Una vera e propria epifania questa della pubblicizzazione della CNAPI, Carta nazionale aree potenzialmente idonee ad ospitare il deposito nazionale dei rifiuti radioattivi, ma più per la coincidenza con la festività religiosa che per l’apparizione di questo documento tenuto nel cassetto da cinque anni.
Per gli addetti ai lavori essa non presenta novità significative in quanto le aree individuate rispecchiano abbastanza la logica dei precedenti insediamenti nucleari: da alcune zone del Piemonte, alla bassa Toscana – Alto Lazio per finire alla zona di confine Puglia – Basilicata.

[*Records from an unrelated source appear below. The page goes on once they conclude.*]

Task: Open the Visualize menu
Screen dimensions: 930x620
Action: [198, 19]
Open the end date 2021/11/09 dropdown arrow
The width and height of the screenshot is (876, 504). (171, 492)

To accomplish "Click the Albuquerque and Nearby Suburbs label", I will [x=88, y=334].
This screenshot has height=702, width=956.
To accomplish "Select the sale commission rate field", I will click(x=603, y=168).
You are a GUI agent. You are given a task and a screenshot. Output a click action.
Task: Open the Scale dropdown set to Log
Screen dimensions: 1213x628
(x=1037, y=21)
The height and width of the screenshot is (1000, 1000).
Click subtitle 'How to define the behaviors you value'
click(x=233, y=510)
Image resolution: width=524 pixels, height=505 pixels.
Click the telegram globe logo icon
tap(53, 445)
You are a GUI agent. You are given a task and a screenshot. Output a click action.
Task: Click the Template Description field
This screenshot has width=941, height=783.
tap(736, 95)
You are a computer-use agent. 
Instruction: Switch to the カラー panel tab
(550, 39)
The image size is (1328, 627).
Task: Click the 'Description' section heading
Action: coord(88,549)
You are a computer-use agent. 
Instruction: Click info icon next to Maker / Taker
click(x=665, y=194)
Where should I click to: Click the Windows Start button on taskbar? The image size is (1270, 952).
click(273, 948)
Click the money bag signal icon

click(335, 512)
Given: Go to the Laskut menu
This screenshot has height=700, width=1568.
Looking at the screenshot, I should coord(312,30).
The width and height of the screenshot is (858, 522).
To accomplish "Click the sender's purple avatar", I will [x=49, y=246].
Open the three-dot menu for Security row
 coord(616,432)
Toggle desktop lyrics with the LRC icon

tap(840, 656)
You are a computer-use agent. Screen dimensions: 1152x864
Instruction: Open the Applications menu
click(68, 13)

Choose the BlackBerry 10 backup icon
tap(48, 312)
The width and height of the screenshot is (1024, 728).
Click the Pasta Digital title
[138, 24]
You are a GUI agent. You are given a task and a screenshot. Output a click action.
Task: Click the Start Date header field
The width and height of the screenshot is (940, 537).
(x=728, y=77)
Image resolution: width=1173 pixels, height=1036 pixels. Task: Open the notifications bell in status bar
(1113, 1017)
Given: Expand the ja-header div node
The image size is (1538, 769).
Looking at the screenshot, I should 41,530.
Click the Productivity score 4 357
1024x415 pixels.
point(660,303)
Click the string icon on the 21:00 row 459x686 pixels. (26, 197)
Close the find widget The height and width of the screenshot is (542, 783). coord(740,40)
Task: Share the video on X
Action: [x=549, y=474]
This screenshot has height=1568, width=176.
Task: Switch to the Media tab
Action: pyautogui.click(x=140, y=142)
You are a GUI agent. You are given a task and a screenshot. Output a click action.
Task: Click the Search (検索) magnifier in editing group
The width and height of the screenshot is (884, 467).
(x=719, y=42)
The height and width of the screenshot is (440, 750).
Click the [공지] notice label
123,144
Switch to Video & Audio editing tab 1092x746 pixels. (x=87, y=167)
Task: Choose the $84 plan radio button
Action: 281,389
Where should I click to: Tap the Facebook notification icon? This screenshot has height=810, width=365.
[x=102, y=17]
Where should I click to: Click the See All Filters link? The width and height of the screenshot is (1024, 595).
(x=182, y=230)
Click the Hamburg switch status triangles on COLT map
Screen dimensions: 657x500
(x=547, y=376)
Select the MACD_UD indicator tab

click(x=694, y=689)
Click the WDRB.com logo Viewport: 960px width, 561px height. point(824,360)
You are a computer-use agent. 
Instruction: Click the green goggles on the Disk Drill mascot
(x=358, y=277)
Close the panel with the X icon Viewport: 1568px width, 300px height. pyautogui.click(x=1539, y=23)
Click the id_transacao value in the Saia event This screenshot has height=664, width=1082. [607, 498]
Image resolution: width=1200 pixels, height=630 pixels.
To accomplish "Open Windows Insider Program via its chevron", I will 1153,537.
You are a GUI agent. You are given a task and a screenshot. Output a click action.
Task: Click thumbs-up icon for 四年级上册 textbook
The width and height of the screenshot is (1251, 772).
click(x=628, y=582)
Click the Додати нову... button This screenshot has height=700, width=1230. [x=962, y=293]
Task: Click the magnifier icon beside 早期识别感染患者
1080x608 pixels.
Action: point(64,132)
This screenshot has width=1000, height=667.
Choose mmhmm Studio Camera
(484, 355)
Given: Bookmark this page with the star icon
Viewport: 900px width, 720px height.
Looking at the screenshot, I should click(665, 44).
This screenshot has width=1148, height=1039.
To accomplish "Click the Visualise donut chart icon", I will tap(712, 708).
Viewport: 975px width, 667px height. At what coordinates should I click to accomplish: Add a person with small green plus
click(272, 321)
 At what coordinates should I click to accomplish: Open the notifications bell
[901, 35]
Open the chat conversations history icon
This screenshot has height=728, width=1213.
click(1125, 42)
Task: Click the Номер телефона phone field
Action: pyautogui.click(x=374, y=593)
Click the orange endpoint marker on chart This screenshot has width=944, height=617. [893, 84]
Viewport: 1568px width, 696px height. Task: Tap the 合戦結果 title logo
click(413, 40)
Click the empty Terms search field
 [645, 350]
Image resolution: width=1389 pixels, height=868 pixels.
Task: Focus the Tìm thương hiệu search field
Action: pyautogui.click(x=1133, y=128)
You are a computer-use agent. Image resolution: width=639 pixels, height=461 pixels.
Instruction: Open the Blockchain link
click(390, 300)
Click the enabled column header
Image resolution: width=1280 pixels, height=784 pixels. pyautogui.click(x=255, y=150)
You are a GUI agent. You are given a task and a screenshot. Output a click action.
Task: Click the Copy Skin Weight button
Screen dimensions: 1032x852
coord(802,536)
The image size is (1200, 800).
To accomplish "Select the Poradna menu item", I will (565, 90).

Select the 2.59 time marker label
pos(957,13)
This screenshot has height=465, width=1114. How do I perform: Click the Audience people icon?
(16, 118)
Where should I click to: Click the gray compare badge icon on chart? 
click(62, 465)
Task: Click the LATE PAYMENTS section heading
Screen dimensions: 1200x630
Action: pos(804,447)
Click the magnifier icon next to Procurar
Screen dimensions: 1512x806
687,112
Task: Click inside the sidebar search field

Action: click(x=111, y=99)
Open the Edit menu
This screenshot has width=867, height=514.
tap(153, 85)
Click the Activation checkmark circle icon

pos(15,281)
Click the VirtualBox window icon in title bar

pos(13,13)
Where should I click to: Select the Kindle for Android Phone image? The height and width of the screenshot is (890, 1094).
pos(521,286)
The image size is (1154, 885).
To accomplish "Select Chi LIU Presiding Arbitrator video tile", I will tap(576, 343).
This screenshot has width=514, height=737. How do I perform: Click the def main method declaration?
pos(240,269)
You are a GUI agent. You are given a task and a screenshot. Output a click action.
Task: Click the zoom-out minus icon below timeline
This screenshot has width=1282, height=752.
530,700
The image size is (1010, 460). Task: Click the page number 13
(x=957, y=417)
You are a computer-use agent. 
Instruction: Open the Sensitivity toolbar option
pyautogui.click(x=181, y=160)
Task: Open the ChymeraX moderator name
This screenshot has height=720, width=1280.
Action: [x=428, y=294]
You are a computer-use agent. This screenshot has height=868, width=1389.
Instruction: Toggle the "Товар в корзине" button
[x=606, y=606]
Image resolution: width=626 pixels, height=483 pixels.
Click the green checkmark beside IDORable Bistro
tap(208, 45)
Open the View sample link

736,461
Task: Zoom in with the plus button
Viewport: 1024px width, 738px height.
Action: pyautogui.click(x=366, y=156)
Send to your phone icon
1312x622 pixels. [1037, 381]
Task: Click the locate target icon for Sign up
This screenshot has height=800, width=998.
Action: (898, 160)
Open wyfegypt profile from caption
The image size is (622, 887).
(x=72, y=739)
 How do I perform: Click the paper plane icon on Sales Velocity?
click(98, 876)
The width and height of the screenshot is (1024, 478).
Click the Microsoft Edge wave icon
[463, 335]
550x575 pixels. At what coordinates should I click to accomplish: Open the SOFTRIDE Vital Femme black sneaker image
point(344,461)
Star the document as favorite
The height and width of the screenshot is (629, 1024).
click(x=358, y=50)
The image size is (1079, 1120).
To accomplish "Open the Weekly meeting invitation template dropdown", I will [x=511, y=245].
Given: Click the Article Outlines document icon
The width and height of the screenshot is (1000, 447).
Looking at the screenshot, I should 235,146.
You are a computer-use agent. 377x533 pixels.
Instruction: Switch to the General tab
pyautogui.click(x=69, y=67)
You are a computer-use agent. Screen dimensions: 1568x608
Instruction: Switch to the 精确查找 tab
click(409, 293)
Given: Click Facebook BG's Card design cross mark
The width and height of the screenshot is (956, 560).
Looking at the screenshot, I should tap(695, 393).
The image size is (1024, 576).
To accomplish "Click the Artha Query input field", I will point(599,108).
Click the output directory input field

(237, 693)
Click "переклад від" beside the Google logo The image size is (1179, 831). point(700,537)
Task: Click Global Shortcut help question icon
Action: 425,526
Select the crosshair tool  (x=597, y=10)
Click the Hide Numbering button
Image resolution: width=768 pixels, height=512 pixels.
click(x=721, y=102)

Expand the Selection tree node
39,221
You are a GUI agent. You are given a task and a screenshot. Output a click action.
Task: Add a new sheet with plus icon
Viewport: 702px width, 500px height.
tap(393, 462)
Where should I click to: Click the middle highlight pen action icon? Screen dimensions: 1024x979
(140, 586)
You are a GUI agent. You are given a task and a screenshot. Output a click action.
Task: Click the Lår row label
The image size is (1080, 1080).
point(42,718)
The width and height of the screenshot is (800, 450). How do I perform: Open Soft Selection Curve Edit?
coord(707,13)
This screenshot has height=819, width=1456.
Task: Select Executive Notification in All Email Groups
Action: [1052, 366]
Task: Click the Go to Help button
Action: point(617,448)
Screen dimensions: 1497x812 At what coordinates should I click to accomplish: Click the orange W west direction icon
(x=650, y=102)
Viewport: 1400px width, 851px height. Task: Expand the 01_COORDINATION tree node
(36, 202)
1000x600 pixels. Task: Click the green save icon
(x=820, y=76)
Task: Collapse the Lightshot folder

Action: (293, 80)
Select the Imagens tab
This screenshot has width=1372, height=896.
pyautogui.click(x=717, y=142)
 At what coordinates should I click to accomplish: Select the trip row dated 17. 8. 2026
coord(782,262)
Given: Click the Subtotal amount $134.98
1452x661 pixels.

Le novità semmai stanno nell’inclusione della Sicilia e della Sardegna, che secondo i criteri di selezione individuati dal Gruppo di lavoro presieduto da Carlo Bernardini nel 1999 erano state escluse in quanto isole, cioè luoghi che presupponevano il trasporto via mare dei rifiuti radioattivi: ma chissà se questa new entri non si riveli un diversivo per aumentare il numero delle candidature, essendo più che consolidato l’orientamento a costruire il deposito sul continente.
Sia come sia, ora si scatenerà una querelle con le regioni interessate, mentre tutte le altre se ne terranno fuori (e volentieri!) a testimonianza del fatto che questa del deposito non è mai stata veramente una questione nazionale. Ma non è questo il punto (la collocazione geografica) che dovrebbe tutti preoccuparci, quanto l’atteggiamento riconfermato dalle istituzioni nel promulgare questo Avviso pubblico. Basta leggerne le prime righe: “La Sogin è il soggetto responsabile della localizzazione, realizzazione e dell’esercizio del Deposito nazionale” e in quanto tale “ definisce una proposta di CNAPI per ospitarlo”. Vale a dire che l’unico soggetto incaricato di gestire tutte le fasi inerenti a questa impresa (compresi i biglietti di ingresso per i visitatori del futuro parco tecnologico annesso al deposito!) è la Sogin, una e trina come il padreterno, che per definizione non risponde che a se stesso.
Neanche in questa fase, quella della consultazione pubblica, si è avuto il coraggio di presentare alle popolazioni interessate un altro interlocutore più istituzionale come il Ministero dell’ambiente o quello dello Siluppo economico per dare almeno quella assicurazione formale di trasparenza e vicinanza tra governanti e governati. No, la delega a Sogin è totale e per di più esercitata con modalità impossibili da soddisfare: la documentazione a disposizione del pubblico è enorme e di difficile consultazione perché molto specialistica; i luoghi dove consultarla sono 5 in tutto e cioè le ex 4 centrali nucleari (Trino, Caorso, Latina e Garigliano) più la sede della Sogin a Roma, ma soprattutto si hanno 60 giorni di tempo a partire da oggi per esaminare questi documenti e inoltrare i propri commenti!
Una vera farsa se consideriamo che si sono persi 5 anni per avviare questa procedura mentre si sarebbe potuto concedere molto più tempo all’istruttoria pubblica e dare così un segnale di cambiamento.